«Кафка мечтал быть евреем, но не знал, как к этому подступиться. Он хотел жить полной жизнью, но и этого не умел. "Франц, – сказал я ему однажды, – ты молод. Веди себя так же, как все мы". Я уговаривал его пойти со мной в бордель, знавал один такой в Праге. Он до той поры с женщинами дела не имел. О девушке, на которой он собирался жениться, лучше было не заводить речь. Он по уши погряз в болоте буржуазных предрассудков. Среди евреев его круга царила одна мечта: вырваться из своего еврейства. И не в чехи. В немцы! Короче, я уговорил его на это приключение. Мы отправились в темный уголок в районе бывшего гетто, где был тот "веселый дом", поднялись по скрипящим ступенькам, открыли дверь и очутились прямо как на сцене – шлюхи, сутенеры, вышибала, гости, мадам… В жизни не забуду тот момент!
Кафка задрожал, потянул меня за рукав, затем повернулся и опрометью слетел со ступенек. Я, честно говоря, испугался за его ноги. На улице его вырвало, точно школяра. На обратном пути мы шли мимо старой синагоги, и Кафка завел разговор о големе. Он верил в него и даже верил, что со временем появится новый. Не могут не существовать волшебные слова, способные вдохнуть жизнь в кусок глины. Разве Всевышний, если верить каббале, не создал мир из животворящих слов? Вначале было Слово…»
По версии Замира, в этом рассказе Исаак-Башевис Зингер просто напросто оклеветал Кафку – на самом деле вся эта история произошла именно с ним; рассказ этот носит сугубо автобиографический характер. Но, бежав из публичного дома, Иче-Герц решил не возвращаться и в раввинскую семинарию: после случившегося, как он думал, путь туда ему был заказан.
Вспоминая пережитое в те дни в «Мальчике в поисках Бога», Зингер пишет, что был необычайно близок к самоубийству. Этим мыслям, вне сомнения, способствовало его крайне бедственное материальное положение. Никакой надежды поправить его у него не было – напротив, зарплата корректора стояла на месте, в то время как цены росли, да и, вдобавок, из-за начавшихся у журнала материальных трудностей платили ее нерегулярно.
При этом сама дальнейшая жизнь представлялась ему бессмысленной.

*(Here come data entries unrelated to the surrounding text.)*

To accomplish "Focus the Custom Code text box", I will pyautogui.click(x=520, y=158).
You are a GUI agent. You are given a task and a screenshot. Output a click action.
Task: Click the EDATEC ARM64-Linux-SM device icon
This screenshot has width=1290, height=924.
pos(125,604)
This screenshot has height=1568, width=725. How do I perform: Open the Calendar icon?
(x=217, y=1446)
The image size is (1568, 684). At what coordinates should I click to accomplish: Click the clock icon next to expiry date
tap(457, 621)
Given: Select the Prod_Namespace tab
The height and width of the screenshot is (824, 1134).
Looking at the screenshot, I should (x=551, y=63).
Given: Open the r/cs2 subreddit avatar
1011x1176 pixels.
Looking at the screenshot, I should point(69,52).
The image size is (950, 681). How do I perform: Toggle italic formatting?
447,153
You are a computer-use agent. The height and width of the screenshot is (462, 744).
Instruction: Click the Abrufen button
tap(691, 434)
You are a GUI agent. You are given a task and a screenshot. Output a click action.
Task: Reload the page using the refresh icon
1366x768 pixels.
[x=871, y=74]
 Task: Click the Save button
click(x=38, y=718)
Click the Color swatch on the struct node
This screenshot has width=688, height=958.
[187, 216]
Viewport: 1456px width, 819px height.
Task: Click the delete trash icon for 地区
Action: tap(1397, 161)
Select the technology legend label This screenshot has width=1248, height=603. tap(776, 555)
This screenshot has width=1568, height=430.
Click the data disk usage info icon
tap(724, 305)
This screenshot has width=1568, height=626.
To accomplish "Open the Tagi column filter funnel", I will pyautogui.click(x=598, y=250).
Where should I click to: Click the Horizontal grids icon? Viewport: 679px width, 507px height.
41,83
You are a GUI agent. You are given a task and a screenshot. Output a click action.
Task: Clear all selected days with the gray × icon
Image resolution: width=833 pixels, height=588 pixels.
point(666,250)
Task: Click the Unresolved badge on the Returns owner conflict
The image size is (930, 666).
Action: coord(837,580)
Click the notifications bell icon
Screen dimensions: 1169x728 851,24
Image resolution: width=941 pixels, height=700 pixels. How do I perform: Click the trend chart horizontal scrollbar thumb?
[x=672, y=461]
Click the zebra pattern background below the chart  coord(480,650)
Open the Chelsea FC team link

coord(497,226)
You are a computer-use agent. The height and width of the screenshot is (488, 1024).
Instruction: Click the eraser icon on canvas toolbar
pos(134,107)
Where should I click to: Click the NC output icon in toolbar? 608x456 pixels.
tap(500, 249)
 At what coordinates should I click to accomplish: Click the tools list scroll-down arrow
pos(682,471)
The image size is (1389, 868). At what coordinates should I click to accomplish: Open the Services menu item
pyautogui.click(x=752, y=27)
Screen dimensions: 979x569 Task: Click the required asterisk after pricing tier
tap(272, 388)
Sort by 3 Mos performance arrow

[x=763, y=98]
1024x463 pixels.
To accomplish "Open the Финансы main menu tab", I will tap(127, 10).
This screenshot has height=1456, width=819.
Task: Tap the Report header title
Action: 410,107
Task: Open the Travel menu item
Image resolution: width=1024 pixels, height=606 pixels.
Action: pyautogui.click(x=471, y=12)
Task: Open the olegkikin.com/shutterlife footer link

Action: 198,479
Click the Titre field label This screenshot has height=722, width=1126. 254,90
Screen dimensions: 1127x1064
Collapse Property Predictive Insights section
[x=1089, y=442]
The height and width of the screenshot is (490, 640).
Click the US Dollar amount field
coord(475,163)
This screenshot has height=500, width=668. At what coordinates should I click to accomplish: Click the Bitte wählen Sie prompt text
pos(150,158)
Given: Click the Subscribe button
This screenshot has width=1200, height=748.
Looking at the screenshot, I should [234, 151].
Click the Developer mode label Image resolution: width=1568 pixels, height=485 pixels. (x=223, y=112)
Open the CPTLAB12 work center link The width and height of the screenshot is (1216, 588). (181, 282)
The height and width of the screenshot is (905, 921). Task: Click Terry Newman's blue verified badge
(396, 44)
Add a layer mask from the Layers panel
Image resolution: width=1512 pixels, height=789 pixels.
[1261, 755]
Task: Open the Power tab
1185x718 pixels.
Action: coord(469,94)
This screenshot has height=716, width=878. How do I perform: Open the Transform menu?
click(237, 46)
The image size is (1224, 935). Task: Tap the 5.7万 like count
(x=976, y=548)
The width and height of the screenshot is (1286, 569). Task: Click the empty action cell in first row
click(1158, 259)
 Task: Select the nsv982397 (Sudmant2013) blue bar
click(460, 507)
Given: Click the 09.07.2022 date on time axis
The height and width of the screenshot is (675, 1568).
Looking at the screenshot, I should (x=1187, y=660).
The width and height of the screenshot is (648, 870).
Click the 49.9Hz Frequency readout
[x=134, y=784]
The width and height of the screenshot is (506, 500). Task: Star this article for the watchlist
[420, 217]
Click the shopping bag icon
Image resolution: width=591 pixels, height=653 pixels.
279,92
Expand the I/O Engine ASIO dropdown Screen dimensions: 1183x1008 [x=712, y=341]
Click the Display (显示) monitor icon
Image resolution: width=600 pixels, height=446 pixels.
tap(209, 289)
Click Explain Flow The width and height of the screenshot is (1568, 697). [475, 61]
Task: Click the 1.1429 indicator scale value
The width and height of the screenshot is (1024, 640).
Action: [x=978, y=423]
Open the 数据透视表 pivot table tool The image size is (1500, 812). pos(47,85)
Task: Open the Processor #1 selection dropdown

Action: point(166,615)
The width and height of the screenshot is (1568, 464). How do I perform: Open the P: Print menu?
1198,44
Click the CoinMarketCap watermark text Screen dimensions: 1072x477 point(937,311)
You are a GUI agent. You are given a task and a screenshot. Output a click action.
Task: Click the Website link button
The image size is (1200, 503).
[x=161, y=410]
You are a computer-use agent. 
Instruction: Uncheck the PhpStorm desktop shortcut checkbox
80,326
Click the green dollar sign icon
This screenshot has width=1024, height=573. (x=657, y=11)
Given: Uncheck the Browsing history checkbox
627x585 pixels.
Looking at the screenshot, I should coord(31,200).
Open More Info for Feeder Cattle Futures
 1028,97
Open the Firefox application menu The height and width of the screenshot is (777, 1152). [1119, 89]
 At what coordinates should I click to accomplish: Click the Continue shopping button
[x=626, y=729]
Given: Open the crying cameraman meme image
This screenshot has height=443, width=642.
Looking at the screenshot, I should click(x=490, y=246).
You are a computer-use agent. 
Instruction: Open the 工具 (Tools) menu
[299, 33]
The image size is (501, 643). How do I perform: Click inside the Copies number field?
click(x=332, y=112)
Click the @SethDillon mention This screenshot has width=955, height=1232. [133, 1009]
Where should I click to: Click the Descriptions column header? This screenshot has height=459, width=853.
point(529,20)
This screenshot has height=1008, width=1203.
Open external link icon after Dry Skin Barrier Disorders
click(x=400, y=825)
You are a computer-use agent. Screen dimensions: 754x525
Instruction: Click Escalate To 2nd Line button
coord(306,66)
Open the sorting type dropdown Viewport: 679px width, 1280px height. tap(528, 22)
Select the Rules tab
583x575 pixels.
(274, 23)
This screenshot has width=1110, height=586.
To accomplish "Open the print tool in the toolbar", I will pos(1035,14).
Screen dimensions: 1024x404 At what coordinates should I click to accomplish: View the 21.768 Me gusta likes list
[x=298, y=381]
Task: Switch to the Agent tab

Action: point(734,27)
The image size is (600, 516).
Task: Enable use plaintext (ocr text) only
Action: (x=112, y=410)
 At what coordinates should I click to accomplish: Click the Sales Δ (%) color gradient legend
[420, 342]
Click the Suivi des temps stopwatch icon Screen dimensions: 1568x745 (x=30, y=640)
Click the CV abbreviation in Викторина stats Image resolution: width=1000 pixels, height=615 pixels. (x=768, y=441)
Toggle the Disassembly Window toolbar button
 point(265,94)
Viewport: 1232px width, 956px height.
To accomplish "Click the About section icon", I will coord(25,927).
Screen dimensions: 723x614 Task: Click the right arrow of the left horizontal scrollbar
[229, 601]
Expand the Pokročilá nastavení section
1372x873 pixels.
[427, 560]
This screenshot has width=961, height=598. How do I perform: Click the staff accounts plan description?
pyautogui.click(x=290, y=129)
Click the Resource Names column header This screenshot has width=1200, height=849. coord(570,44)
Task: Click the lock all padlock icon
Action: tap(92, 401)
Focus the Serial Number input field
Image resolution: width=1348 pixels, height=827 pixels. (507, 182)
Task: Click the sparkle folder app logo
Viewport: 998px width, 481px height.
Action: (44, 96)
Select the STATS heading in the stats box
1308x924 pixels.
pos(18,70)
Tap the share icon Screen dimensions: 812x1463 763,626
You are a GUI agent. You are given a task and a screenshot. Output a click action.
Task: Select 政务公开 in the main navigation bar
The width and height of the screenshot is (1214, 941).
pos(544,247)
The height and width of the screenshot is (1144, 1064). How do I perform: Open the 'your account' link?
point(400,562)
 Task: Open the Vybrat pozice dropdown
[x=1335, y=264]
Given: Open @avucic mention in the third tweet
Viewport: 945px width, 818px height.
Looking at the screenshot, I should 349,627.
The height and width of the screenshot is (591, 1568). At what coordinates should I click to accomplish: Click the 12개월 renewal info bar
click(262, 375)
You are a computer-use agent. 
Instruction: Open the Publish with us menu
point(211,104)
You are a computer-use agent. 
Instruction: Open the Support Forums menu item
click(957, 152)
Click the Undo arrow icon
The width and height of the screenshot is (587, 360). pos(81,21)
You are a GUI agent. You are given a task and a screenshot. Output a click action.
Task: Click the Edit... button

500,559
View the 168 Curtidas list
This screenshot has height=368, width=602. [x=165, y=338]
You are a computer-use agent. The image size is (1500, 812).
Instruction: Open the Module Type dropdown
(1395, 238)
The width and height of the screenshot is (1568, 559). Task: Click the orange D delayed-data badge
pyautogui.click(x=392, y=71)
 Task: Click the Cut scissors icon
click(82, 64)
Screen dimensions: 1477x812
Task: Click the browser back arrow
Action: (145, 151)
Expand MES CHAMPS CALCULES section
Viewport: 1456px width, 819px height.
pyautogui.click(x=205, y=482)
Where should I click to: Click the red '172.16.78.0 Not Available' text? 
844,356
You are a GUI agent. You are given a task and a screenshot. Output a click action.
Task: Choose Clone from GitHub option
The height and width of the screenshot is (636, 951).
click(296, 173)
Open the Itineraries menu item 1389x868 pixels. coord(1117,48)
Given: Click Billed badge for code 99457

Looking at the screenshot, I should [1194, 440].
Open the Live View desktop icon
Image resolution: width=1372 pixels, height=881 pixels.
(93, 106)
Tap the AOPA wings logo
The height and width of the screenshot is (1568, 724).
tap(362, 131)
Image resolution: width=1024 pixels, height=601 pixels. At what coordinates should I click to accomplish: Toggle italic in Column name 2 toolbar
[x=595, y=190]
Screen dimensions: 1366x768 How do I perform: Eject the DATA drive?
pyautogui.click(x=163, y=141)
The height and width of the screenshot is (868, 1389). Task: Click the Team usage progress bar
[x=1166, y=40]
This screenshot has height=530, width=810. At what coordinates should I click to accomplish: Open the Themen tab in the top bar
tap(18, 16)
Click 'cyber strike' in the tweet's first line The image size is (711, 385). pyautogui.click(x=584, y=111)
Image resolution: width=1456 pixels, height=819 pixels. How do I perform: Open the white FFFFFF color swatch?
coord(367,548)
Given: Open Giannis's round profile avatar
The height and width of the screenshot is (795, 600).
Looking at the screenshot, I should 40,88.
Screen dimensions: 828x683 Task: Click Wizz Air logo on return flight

Он хотел стать писателем, но до сих пор не написал ни одного рассказа. Точнее, все его литературные опыты не удовлетворяли его – они были так же слабы и примитивны, как опусы большинства завсегдатаев писательского клуба, и его все чаще и чаще посещала мысль о том, что он, возможно, начисто лишен таланта и ничем не отличается от других графоманов. То, что он обладал литературным вкусом и был способен отличить подлинную литературу от графомании, служило слабым утешением. В писательском клубе он не раз наблюдал за тем, как иные молодые писатели с поразительной точностью критиковали новые произведения «живых классиков», указывая на допущенные теми просчеты и ошибки, и как затем они же в свои собственных писаниях допускали точно такие же художественные промахи, при этом даже не приближаясь к уровню мастерства тех, кого они так страстно осуждали.